Book Synopsis Pebble in the Sky by : Isaac Asimov

Download or read book Pebble in the Sky written by Isaac Asimov and published by Macmillan. This book was released on 2010-04-27 with total page 195 pages. Available in PDF, EPUB and Kindle. Book excerpt: One moment Joseph Schwartz is a happily retired tailor in Chicago, 1949. The next he's a helpless stranger on Earth during the heyday of the first Galactic Empire.

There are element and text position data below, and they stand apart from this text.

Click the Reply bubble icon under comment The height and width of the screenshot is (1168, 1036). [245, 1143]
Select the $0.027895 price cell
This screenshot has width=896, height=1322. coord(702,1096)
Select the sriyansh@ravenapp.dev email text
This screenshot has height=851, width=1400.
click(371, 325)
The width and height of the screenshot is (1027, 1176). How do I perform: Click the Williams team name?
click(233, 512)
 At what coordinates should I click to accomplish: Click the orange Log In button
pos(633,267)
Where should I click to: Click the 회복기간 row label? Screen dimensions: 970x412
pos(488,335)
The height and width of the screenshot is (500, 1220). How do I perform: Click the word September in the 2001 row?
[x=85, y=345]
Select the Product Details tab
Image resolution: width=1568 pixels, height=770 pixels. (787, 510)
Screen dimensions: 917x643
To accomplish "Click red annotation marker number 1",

Earth, as he soon learns, is a backwater, just a pebble in the sky, despised by all the other 200 million planets of the Empire because its people dare to claim it's the original home of man. And Earth is poor, with great areas of radioactivity ruining much of its soil--so poor that everyone is sentenced to death at the age of sixty. Joseph Schwartz is sixty-two. This is young Isaac Asimov's first novel, full of wonders and ideas, the book that launched the novels of the Galactic Empire, culminating in the Foundation series. This is Golden Age SF at its finest. At the Publisher's request, this title is being sold without Digital Rights Management Software (DRM) applied.